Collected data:

───

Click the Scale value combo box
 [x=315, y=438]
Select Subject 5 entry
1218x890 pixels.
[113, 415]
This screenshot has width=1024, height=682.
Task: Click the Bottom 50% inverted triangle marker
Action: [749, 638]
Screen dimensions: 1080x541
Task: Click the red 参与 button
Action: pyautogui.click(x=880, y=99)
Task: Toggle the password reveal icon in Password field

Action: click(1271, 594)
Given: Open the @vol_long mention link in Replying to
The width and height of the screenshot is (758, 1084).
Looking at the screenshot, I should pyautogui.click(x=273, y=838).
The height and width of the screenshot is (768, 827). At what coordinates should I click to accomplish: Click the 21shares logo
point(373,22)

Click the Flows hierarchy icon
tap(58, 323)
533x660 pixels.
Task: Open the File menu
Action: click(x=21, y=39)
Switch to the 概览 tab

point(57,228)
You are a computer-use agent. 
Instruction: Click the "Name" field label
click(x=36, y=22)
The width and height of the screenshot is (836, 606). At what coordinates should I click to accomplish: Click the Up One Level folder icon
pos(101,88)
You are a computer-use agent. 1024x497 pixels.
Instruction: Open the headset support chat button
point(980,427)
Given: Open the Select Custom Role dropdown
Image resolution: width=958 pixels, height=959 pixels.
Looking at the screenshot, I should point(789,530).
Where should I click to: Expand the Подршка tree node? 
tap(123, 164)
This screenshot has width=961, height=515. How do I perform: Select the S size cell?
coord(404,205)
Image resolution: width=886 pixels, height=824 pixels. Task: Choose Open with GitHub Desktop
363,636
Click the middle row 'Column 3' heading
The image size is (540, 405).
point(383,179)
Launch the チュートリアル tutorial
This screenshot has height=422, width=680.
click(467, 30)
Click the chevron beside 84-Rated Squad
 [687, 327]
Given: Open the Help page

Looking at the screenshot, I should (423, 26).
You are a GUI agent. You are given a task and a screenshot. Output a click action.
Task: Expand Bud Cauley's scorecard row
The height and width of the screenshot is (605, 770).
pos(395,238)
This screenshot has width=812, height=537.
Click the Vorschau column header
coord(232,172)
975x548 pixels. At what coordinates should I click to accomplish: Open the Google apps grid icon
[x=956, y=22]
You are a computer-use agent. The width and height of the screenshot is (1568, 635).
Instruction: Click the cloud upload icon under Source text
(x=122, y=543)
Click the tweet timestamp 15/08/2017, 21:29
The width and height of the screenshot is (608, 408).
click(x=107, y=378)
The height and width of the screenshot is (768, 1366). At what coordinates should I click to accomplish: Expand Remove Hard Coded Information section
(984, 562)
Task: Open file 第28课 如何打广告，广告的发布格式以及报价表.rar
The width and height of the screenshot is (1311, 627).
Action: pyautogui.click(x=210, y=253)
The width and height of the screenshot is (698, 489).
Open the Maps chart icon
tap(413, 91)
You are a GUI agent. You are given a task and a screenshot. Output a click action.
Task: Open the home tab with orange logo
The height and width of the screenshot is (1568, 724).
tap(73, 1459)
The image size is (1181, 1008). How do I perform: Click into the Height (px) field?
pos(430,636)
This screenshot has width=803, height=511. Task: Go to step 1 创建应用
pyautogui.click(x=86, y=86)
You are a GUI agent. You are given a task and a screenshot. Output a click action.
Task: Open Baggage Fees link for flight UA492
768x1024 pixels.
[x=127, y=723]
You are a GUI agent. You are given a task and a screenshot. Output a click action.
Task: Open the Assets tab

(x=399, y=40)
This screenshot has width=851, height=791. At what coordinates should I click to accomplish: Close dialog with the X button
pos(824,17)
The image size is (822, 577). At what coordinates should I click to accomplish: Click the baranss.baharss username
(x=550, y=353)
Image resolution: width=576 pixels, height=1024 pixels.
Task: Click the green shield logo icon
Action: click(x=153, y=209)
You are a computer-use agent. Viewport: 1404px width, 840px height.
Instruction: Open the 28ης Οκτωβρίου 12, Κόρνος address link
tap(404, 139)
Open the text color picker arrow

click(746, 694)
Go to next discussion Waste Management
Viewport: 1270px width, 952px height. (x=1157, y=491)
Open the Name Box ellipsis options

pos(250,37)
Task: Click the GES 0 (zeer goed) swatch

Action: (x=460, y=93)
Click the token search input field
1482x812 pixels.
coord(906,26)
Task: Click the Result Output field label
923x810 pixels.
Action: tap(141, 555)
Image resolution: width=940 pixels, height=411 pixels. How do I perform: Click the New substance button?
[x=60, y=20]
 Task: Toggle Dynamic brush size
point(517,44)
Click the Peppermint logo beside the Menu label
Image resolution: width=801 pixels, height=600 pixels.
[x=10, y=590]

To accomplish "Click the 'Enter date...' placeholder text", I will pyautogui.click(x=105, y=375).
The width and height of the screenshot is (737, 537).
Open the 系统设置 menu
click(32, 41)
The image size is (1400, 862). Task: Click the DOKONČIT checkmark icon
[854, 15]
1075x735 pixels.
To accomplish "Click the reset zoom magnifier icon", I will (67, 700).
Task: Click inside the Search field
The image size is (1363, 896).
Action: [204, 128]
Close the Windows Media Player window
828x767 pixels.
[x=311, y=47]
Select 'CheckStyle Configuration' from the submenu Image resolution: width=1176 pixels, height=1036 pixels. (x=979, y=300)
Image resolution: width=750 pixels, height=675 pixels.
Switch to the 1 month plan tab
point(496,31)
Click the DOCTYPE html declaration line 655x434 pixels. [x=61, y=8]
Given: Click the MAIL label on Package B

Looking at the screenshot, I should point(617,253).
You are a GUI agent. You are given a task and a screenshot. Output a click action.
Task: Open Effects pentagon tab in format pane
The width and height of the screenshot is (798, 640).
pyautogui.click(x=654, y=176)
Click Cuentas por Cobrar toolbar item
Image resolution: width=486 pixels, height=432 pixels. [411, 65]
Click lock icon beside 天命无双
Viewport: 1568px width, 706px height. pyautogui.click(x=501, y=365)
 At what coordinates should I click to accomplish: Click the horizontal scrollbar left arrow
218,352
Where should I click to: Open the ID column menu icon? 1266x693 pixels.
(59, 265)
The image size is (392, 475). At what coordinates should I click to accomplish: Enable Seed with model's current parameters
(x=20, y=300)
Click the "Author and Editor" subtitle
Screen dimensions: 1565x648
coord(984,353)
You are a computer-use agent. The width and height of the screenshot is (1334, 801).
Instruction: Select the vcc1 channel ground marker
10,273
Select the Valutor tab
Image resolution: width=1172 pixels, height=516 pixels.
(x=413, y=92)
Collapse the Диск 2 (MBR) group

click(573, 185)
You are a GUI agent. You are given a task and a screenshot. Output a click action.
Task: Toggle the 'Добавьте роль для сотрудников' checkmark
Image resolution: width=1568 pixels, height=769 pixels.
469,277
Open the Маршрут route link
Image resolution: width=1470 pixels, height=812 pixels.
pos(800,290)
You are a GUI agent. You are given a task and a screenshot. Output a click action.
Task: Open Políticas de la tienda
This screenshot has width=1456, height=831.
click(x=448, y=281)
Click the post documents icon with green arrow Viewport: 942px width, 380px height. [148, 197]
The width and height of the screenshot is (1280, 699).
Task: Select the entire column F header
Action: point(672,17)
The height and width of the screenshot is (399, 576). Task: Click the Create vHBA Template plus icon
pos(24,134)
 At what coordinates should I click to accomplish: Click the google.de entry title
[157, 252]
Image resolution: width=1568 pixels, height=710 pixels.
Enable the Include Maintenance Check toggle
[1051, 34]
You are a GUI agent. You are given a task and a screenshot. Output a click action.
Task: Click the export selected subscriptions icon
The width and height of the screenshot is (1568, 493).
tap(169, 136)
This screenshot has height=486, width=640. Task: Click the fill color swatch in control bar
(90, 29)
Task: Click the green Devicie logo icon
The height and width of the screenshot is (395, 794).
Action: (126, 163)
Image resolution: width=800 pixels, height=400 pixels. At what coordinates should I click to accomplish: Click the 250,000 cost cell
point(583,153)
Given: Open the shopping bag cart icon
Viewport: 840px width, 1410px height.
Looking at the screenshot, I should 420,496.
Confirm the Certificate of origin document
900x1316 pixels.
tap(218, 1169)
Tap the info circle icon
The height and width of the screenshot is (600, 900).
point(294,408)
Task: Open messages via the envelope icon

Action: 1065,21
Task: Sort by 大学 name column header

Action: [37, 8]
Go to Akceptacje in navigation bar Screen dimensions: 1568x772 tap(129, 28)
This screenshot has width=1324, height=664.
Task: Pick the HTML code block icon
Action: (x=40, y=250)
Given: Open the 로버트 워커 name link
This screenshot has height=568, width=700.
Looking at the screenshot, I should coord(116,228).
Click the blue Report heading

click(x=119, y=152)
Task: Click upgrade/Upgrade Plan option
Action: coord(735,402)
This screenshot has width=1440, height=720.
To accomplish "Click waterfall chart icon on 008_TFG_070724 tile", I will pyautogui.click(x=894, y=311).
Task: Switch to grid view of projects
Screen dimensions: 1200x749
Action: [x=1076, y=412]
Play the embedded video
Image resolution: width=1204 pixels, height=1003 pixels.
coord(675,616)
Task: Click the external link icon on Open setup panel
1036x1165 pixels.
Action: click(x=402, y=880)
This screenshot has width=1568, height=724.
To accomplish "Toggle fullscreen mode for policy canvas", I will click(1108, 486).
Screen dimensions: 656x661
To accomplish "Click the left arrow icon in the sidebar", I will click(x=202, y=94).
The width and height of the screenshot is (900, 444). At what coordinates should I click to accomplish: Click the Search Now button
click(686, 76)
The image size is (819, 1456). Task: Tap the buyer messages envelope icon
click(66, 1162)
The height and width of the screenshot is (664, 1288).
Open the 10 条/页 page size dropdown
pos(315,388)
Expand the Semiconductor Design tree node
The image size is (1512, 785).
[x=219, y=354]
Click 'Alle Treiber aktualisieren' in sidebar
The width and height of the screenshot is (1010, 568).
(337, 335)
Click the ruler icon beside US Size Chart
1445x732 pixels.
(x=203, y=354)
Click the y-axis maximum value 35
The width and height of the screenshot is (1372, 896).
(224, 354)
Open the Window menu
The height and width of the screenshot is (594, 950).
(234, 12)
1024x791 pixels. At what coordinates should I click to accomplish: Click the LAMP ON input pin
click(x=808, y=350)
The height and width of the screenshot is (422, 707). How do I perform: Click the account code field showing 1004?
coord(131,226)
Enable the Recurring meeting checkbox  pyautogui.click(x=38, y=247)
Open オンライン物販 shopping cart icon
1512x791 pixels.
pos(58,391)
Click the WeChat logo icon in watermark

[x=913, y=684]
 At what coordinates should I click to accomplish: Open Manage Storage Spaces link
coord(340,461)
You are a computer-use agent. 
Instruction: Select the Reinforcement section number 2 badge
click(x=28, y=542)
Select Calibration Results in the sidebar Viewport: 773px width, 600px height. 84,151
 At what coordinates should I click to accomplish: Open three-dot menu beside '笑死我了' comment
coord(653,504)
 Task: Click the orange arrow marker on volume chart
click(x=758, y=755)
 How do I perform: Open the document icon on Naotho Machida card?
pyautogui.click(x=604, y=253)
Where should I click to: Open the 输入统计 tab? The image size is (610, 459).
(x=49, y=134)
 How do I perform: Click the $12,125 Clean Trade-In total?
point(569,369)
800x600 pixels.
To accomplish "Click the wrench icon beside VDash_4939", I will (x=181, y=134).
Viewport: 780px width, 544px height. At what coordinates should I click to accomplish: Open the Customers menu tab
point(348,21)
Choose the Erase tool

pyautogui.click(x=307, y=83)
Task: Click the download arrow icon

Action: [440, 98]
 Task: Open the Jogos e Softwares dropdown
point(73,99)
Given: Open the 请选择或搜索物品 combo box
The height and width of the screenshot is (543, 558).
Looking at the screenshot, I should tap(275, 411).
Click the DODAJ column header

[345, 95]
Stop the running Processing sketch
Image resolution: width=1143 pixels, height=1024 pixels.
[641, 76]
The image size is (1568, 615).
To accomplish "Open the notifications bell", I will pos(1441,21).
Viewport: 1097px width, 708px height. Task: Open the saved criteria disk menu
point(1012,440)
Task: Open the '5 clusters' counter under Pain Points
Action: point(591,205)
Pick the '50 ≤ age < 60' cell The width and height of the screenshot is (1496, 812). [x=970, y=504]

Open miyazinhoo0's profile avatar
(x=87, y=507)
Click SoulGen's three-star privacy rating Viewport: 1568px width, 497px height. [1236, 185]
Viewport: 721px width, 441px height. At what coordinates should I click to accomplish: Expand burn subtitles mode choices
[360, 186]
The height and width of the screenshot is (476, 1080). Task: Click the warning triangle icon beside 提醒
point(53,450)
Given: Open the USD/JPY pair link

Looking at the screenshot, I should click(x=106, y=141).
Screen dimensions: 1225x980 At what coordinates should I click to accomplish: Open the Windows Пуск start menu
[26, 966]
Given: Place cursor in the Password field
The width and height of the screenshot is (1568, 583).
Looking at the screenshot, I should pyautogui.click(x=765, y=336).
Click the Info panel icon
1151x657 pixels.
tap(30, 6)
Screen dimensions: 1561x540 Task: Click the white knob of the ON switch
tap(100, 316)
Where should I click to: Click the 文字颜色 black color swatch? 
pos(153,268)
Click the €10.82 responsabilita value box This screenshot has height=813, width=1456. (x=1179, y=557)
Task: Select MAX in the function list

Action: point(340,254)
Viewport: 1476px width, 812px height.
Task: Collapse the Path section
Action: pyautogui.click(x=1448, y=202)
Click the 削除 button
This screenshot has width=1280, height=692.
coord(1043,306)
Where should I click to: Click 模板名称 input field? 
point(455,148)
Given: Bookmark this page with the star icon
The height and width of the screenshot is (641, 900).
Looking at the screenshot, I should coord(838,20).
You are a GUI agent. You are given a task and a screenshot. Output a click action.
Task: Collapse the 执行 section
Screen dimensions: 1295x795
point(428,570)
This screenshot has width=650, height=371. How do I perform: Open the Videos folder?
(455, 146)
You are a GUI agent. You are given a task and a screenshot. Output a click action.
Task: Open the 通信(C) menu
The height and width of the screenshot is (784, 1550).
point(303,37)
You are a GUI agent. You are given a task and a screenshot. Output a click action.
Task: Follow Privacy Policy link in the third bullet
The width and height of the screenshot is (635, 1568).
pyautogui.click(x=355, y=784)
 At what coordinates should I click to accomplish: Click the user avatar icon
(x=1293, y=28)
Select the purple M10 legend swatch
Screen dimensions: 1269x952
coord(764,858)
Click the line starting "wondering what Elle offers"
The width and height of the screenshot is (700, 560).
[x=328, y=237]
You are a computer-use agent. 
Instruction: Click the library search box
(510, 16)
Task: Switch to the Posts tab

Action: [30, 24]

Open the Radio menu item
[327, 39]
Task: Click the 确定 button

───

Exercise directions
Only the lines containing "will" are needed; copy each of them from the data.

Response box
To accomplish "Click the 'Enter date...' placeholder text", I will pyautogui.click(x=105, y=375).
To accomplish "Click the reset zoom magnifier icon", I will (67, 700).
To accomplish "Click waterfall chart icon on 008_TFG_070724 tile", I will pyautogui.click(x=894, y=311).
To accomplish "Toggle fullscreen mode for policy canvas", I will click(1108, 486).
To accomplish "Click the left arrow icon in the sidebar", I will click(x=202, y=94).
To accomplish "Click the wrench icon beside VDash_4939", I will (x=181, y=134).
To accomplish "Open the notifications bell", I will pos(1441,21).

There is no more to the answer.